14 Nisan 1994'te BDT Devlet Başkanları Konseyi, Rusya'nın girişimiyle ve Azerbaycan ve Ermenistan cumhurbaşkanlarının doğrudan katılımıyla, ateşkes meselesinin acil bir çözüm ihtiyacı olduğunu açıkça belirten bir bildiri kabul etti. Karabağ'da yerleşim.

Nisan-Mayıs aylarında Ermeni güçlerinin Ter-Ter yönündeki saldırısı sonucunda Azerbaycan birliklerini geri çekilmeye zorladı. 5 Mayıs 1994'te BDT Parlamentolararası Asamblesi, Kırgızistan Parlamentosu, Federal Meclis ve Rusya Federasyonu Dışişleri Bakanlığı'nın girişimiyle, hükümet temsilcilerinin katıldığı bir toplantı düzenlendi. Azerbaycan, Ermenistan ve Dağlık Karabağ Cumhuriyeti, 8-9 Mayıs 1994 gecesi ateşkes çağrısı yapan Bişkek Protokolünü imzaladı. 9 Mayıs'ta Rusya Devlet Başkanı'nın Dağlık Karabağ'daki Tam Yetkili Temsilcisi Vladimir Kazimirov, aynı gün Bakü'de Azerbaycan Savunma Bakanı M. Memmedov tarafından imzalanan “Süresiz Ateşkes Anlaşması”nı hazırladı. 10 ve 11 Mayıs tarihlerinde sırasıyla Ermenistan Savunma Bakanı S. Sarkisyan ve Dağlık Karabağ Cumhuriyeti ordusunun komutanı S. Babayan arasında “Anlaşma” imzalandı. Silahlı çatışmanın aktif aşaması sona erdi.

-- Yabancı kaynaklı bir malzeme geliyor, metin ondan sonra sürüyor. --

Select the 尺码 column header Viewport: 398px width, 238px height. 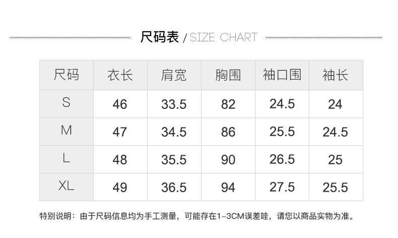click(67, 75)
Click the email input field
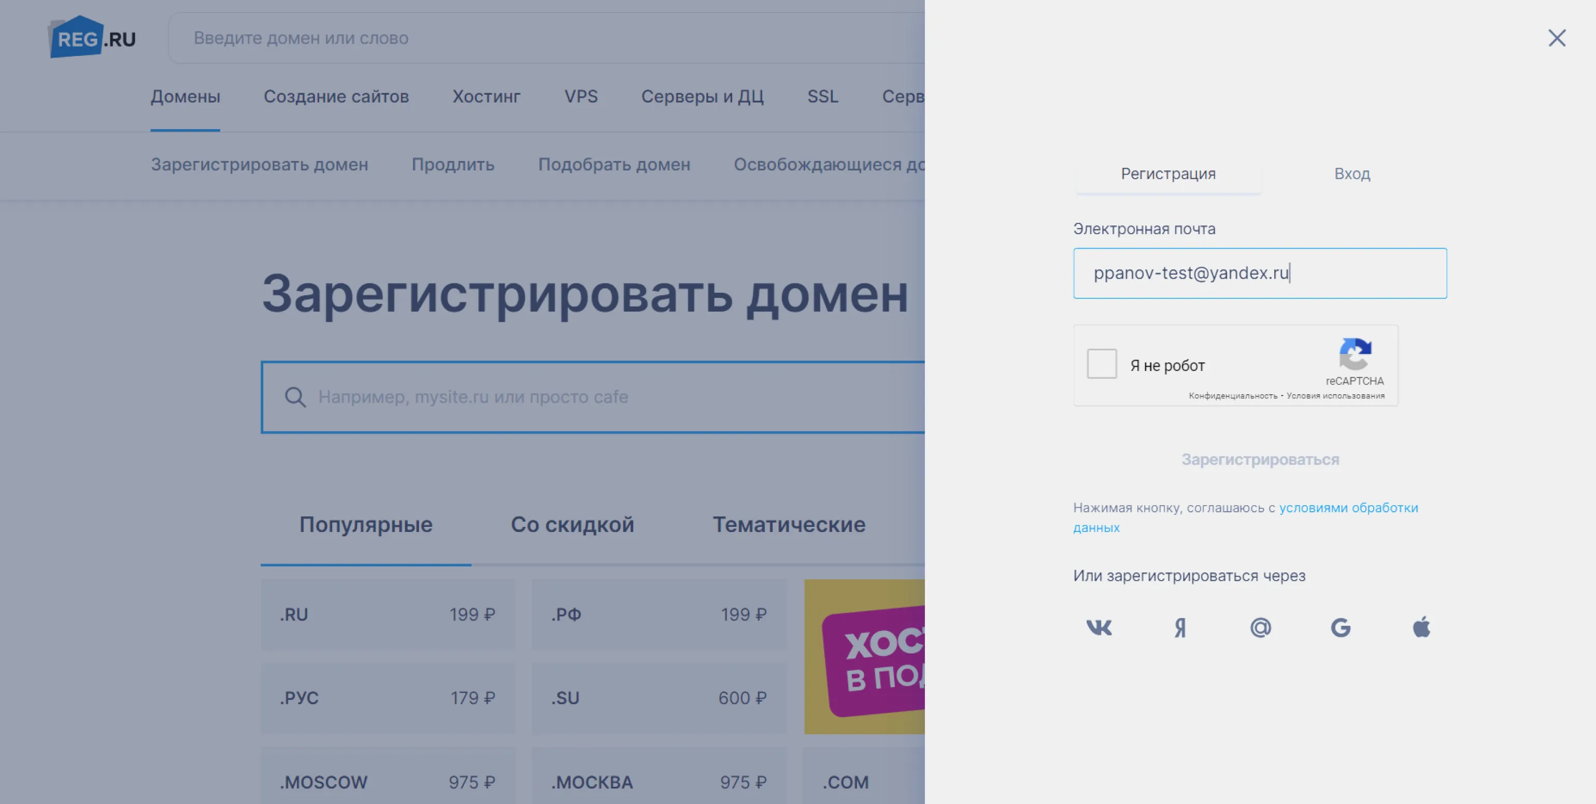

Varılan anlaşmaların şartlarına göre çatışma “donduruldu”; çatışmaların sonuçlarından sonraki statüko korundu. Savaş sonucunda Dağlık Karabağ Cumhuriyeti'nin fiilen Azerbaycan'dan bağımsızlığı ve Azerbaycan'ın güneybatı kesiminin İran sınırına kadar kontrolü ilan edildi. Buna aynı zamanda “güvenlik bölgesi” adı verilen bölge de dahildi: Dağlık Karabağ Cumhuriyeti'ne bitişik beş bölge. Aynı zamanda Azerbaycan'ın beş bölgesi Ermenistan'ın kontrolünde. Öte yandan Azerbaycan, Dağlık Karabağ topraklarının yüzde 15'inin kontrolünü elinde tutuyordu.

Çeşitli tahminlere göre Ermeni tarafının kayıplarının siviller dahil 5-6 bin kişi öldürüldüğü tahmin ediliyor. Azerbaycan çatışma sırasında 4 ila 7 bin kişi öldü, kayıpların büyük kısmı askeri birimlere düştü.

Karabağ çatışması, kullanılan ekipman miktarı ve insan kayıpları açısından iki Çeçen savaşından sonra bölgenin en kanlı ve en büyük çatışmalarından biri haline geldi. Çatışmalar sonucunda Dağlık Karabağ Cumhuriyeti'nin ve Azerbaycan'ın komşu bölgelerinin altyapısında ciddi hasar meydana geldi ve hem Azerbaycan'dan hem de Ermenistan'dan mültecilerin göçüne neden oldu. Savaş sonucunda Azerbaycanlılar ile Ermeniler arasındaki ilişkilere büyük bir darbe indirildi ve düşmanlık atmosferi bugün de devam ediyor. Ermenistan ile Azerbaycan arasında diplomatik ilişkiler hiçbir zaman kurulamadı ve silahlı çatışma rafa kaldırıldı. Sonuç olarak, savaşan tarafların sınır hattında münferit askeri çatışma vakaları bugün bile devam ediyor.